_ВЫБРАННЫЙ ФРАГМЕНТ_:
════════════════

По словам автора, рассказ также сильно понравился Горькому (Зощенко 1997. С. 64).
Изменения в печатном тексте относятся к эпизоду гонения на попа. В рукописном тексте многие пассажи — более сильные, напр., крест попа воруют и его самого грубо оскорбляют. В конце рассказа приходят «советские», а не «молодчики», и попа уводят «неизвестно куда».
Н. К. Чуковский (1904–1965) — сын критика и детского писателя Корнея Чуковского. По окончании в 1921 г. Тенишевского училища поступил на ист.-фил. факультет Петроградского университета. В 1919–1921 гг. посещал занятия Литературной студии при Доме искусств (семинар H. С. Гумилева). Слонимский называет Чуковского «младшим братом» «Серапионов» (Слонимский 1987. С. 524), но с 1922 г. его уже не считали членом «Серапионовых братьев». В 1922 г. впервые опубликовал стихотворения, в том числе в альманахе «Ушкуйники» (Пг., 1927), изданном на собственные средства. Возбуждал надежды как поэт, но отошел от поэзии. Единственная книга стихотворений — «Сквозь дикий рай» (Л.: Издательство писателей в Ленинграде, 1928). Автор романов, очерков и детских книг, активный переводчик.
Воспоминания Н. Чуковского о «Серапионовых братьях» — в книгах: Чуковский Н. «Литературные воспоминания» (М.: Советский писатель, 1989) и «О том, что видел» (М.: Молодая гвардия, 2005).
Печатается впервые по беловой рукописи из архива «Библиона».
В рукописи имя Ник. Чуковский в двух местах зачеркнуто и рукой заменено на псевдоним Ник. Радищев.
Л. Н. Лунц (1901–1924) считался самым одаренным из «Серапионов». На него возлагали надежды и как на писателя, и как на филолога. Являлся студентом Петроградского университета и Педагогического института при университете, стал посещать занятия Литературной студии в 1919 г. В том же году впервые выступил в печати. Среди «Серапионовых братьев» играл роль теоретика, выразив свои взгляды на литературу в статьях «Почему мы Серапионовы братья» (1922) и «На Запад» (1923). Знал французский, испанский и итальянский языки и намеренно ориентировался на западную литературу. В 1923 г. уехал из Советской России по состоянию здоровья. Умер в Гамбурге в мае 1924 г. от эмболии мозга.
Печатается впервые по рукописи с авторской правкой из архива «Библиона».
В литературе о Лунце рассказ нигде не упоминается. По всей вероятности, он является самым ранним и самым важным из немногочисленных рассказов автора.
Впервые — Беседа I. Берлин: Эпоха, 1923. Под ред. М. Горького.
Печатается по авторизованной машинописи с авторской правкой из архива «Библиона».
Напечатанный текст датирован «1920 г.».
По воспоминаниям Слонимского, Лунц читал пьесу «на одном из первых наших собраний» (Слонимский 1987. С. 436). Н. Чуковский вспоминает, что Лунц читал трагедию «с неистовой пылкостью» (Чуковский Н. 1989. С. 81). В Советском Союзе пьеса никогда не публиковалась, а в России — только в 1994 году.

════════════════

_ИСХОДНЫЕ ДАННЫЕ_:
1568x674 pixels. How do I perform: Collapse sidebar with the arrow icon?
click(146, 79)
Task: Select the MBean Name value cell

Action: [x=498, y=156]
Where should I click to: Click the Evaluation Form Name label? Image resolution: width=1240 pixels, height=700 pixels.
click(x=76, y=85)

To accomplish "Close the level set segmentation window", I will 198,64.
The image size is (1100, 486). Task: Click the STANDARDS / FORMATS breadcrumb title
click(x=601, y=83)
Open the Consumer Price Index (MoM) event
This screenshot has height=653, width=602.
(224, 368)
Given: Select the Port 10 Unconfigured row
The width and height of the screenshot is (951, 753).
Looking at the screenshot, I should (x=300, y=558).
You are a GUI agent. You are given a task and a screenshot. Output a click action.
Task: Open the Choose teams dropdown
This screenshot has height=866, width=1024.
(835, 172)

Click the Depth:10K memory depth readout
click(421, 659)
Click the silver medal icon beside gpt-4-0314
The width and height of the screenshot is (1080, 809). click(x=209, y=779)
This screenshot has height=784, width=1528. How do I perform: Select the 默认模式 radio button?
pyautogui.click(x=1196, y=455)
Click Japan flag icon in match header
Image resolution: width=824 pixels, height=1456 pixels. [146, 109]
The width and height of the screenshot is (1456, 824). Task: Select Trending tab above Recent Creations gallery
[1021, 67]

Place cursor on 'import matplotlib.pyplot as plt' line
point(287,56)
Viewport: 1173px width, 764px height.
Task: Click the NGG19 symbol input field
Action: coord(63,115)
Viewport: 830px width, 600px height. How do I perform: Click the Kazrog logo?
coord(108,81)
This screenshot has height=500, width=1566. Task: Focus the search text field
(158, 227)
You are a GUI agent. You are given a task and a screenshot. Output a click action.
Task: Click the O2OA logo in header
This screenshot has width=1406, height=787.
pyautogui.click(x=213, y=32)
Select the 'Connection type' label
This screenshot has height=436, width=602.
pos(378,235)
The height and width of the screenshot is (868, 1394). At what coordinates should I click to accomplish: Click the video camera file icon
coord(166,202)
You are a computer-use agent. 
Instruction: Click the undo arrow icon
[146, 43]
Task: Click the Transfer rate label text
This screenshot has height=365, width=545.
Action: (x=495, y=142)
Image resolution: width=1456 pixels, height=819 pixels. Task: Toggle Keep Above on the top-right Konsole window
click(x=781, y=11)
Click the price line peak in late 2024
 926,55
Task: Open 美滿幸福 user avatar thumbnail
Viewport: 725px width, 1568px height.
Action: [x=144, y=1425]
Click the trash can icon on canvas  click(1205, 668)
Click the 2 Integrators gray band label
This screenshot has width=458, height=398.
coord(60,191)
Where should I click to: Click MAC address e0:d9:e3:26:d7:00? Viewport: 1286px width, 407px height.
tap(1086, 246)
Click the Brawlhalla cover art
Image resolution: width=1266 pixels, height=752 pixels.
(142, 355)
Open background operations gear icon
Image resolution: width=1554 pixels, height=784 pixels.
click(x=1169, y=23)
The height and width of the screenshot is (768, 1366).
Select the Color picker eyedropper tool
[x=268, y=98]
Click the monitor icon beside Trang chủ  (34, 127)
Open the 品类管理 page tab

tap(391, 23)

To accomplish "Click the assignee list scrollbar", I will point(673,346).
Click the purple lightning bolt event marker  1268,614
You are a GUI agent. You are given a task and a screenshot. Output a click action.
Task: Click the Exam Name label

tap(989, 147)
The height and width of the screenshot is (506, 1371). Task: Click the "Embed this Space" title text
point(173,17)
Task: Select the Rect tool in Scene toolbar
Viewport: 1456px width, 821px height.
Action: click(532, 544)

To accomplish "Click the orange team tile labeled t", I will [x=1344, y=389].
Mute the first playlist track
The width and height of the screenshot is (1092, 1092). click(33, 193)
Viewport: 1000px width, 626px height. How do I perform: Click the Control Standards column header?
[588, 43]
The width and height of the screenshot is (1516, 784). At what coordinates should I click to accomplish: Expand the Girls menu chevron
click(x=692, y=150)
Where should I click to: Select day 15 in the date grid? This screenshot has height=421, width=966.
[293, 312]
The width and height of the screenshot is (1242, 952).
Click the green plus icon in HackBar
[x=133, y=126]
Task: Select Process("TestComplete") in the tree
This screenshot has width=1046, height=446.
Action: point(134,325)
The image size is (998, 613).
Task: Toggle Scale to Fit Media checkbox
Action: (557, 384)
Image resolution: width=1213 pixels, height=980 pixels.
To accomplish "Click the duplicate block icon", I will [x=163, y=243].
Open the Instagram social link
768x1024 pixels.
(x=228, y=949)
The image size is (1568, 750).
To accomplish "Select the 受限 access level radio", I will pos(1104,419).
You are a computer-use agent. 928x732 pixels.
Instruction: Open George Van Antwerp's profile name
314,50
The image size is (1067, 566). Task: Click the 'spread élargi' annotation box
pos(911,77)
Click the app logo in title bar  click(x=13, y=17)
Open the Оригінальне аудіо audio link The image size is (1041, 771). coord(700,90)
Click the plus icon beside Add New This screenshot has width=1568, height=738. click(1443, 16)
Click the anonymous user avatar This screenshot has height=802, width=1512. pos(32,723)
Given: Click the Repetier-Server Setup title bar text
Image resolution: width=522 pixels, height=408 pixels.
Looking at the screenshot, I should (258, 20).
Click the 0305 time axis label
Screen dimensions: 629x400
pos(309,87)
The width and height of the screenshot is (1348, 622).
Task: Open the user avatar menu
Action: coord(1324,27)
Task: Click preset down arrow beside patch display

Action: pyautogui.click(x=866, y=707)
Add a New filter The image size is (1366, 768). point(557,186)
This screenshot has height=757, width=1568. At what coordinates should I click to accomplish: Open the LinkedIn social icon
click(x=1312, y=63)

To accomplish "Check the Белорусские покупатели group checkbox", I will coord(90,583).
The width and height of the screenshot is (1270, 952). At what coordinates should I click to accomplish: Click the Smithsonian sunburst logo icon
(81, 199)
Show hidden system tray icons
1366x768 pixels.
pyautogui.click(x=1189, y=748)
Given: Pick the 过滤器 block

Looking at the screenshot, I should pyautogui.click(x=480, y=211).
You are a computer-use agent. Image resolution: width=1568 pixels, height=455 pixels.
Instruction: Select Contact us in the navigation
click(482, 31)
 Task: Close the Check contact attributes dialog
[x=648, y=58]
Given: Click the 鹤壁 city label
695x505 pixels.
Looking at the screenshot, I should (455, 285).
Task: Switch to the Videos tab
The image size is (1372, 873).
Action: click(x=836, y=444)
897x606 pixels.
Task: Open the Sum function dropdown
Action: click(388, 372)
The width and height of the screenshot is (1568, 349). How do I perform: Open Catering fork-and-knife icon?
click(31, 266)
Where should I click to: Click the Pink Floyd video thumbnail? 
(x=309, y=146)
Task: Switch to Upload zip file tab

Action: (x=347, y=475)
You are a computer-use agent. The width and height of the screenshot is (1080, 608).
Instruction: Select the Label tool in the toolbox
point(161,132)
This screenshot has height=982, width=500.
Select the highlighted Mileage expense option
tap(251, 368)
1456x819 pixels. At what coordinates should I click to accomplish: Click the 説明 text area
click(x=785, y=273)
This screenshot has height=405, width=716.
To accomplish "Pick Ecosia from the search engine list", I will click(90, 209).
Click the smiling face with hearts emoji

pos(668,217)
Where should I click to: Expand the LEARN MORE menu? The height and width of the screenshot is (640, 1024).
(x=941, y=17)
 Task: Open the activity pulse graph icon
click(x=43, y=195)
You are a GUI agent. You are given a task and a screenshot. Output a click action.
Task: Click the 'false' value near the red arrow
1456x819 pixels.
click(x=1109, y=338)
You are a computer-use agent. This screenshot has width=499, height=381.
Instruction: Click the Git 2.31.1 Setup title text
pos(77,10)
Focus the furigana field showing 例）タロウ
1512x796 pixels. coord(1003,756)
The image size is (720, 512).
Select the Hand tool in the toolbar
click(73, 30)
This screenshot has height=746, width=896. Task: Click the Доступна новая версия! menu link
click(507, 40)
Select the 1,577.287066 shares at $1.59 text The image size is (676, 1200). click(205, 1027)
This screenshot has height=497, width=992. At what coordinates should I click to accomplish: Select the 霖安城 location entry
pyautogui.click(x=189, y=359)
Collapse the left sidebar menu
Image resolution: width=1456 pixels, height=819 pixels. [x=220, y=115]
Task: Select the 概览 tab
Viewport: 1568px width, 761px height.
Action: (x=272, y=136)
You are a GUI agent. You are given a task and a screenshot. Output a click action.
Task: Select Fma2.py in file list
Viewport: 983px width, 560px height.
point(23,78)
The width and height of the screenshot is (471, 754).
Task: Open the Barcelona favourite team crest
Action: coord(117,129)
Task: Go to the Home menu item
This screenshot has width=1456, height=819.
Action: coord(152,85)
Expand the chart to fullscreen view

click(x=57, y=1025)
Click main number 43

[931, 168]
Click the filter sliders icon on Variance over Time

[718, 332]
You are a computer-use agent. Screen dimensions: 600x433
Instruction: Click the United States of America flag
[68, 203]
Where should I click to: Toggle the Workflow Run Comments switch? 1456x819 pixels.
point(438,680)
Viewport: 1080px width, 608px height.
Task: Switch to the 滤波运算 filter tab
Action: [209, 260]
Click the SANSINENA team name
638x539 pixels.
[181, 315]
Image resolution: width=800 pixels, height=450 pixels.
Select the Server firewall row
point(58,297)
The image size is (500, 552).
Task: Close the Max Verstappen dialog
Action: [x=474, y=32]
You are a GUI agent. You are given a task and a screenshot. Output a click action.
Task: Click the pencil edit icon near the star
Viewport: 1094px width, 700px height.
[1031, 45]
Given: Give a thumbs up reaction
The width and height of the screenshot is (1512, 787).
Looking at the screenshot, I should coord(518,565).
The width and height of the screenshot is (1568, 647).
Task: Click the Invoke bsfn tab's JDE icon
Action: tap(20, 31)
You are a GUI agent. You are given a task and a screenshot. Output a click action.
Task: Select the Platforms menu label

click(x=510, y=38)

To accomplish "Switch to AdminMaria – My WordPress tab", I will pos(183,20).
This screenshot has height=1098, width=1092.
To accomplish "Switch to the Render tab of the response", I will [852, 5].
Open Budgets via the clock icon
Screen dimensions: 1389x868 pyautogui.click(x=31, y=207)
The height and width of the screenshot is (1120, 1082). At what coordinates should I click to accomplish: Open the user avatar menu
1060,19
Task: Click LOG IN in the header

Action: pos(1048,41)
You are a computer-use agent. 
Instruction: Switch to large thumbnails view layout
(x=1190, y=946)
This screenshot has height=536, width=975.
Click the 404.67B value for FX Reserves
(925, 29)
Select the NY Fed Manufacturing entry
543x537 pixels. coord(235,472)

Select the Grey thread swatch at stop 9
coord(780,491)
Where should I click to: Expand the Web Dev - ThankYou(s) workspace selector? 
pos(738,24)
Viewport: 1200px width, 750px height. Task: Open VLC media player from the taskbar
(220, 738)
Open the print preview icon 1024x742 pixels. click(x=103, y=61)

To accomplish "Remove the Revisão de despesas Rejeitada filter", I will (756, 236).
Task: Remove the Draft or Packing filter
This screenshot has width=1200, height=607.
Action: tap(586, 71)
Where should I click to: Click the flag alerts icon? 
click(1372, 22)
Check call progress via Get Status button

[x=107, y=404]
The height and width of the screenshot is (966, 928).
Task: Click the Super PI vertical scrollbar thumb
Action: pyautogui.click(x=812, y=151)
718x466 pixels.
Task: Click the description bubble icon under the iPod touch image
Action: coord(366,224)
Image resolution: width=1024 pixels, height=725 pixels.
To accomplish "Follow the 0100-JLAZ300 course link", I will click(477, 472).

════════════════

_ЗАДАНИЕ_: Выпишите без изменений часть выбранного фрагмента, начиная со слов «Впервые — Беседа» и продолжая до слов «в 1994 году.» включительно. Материал здесь никакой роли не играет.

_РЕШЕНИЕ ЗАДАЧИ_:
Впервые — Беседа I. Берлин: Эпоха, 1923. Под ред. М. Горького.
Печатается по авторизованной машинописи с авторской правкой из архива «Библиона».
Напечатанный текст датирован «1920 г.».
По воспоминаниям Слонимского, Лунц читал пьесу «на одном из первых наших собраний» (Слонимский 1987. С. 436). Н. Чуковский вспоминает, что Лунц читал трагедию «с неистовой пылкостью» (Чуковский Н. 1989. С. 81). В Советском Союзе пьеса никогда не публиковалась, а в России — только в 1994 году.